Dave Hartzell - UNC Kenan-FlaglerAs part of a small group of researchers with access to data on private equity funds, Hartzell is examining real estate funds. The first paper using this database focuses on the relative performance of value-add and opportunistic funds. It will be published soon in a top real estate journal, as will a paper about the use of “at-the-market” stock issuance by REITs co-written with Villanova University colleagues.

With a foot still firmly planted in industry, Hartzell serves on the board of directors of Highwoods Properties, where he sits on the investment and audit committees. He is also on the investment advisory committee for the North Carolina Retirement System, headed by the Treasurer of the State of North Carolina, and has served as a consultant for numerous companies, including Heitman Capital Management in Chicago, with which he had a long affiliation.

Hartzell’s impact reaches beyond the United States. He spends most summers at the University of Cambridge’s Judge Business School teaching a popular elective in real estate finance and investments. He is revising the textbook “Global Property Investment: Strategies, Structures and Decisions” he wrote with Cambridge colleague and friend Andrew Baum, but he’ll play hooky from school in England during the summer of 2015.

“I wanted to take a break,” he says. “I hope to spend a lot of time at the beach with my wife and work on my research and the book.”

Dave Hartzell - UNC Kenan-FlaglerMore than a quant jock, Hartzell is a jock-jock. He played Division I soccer in college and coached youth soccer for his kids. He was voted as the “Boys Coach of the Year” in the state of North Carolina in 2000.

He is also a musician who plays mandolin in a faculty-student bluegrass band.

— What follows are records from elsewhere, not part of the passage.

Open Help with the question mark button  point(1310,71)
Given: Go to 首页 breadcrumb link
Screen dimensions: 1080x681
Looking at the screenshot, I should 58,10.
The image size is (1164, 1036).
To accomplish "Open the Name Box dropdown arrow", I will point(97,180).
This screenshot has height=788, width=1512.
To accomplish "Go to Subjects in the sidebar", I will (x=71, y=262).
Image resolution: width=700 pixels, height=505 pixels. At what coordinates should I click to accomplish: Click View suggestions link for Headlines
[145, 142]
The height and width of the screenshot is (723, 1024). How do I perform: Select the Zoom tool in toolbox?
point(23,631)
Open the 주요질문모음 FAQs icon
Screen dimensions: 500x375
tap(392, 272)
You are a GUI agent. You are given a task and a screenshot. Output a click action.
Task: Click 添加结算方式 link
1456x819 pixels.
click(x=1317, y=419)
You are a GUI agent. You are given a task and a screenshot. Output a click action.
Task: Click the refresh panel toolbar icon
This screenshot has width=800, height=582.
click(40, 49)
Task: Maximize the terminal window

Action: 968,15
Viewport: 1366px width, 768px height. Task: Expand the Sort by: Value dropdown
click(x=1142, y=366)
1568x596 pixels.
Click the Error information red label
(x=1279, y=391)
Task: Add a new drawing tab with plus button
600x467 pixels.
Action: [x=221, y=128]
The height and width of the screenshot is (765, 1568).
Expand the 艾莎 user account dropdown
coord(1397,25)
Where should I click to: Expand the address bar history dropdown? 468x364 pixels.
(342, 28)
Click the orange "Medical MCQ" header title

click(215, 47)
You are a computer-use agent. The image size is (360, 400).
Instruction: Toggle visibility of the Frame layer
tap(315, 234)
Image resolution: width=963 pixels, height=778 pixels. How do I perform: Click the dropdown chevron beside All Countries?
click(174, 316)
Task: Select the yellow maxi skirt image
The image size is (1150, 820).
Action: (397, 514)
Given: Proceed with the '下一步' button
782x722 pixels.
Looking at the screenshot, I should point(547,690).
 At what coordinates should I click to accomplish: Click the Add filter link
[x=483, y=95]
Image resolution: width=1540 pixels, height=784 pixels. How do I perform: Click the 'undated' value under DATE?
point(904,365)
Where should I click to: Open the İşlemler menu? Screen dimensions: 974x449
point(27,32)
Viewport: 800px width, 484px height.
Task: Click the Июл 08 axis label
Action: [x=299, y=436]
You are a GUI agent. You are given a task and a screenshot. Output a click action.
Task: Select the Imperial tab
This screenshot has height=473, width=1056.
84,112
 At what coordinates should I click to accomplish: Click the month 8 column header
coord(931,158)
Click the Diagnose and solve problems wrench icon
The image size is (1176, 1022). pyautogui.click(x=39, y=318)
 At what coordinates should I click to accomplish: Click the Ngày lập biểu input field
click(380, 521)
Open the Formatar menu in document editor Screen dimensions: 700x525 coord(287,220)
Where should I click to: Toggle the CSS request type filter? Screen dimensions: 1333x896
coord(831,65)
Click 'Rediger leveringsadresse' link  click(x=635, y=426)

The “Good Ol’ Boys” perform weekly at a Chapel Hill bar, as well as at UNC Kenan-Flagler alumni events and local fundraisers for non-profit organizations.

Standing on Franklin Street in downtown Chapel Hill, Hartzell drinks in the evolution of the University, Business School and real estate industry, drawing connections to their transformations and what he and his colleagues teach.

“While the buildings here are generally the same as when I started school in 1981, much has changed,” says Hartzell. “We are graduating students who have a good feel for how to make that change happen.”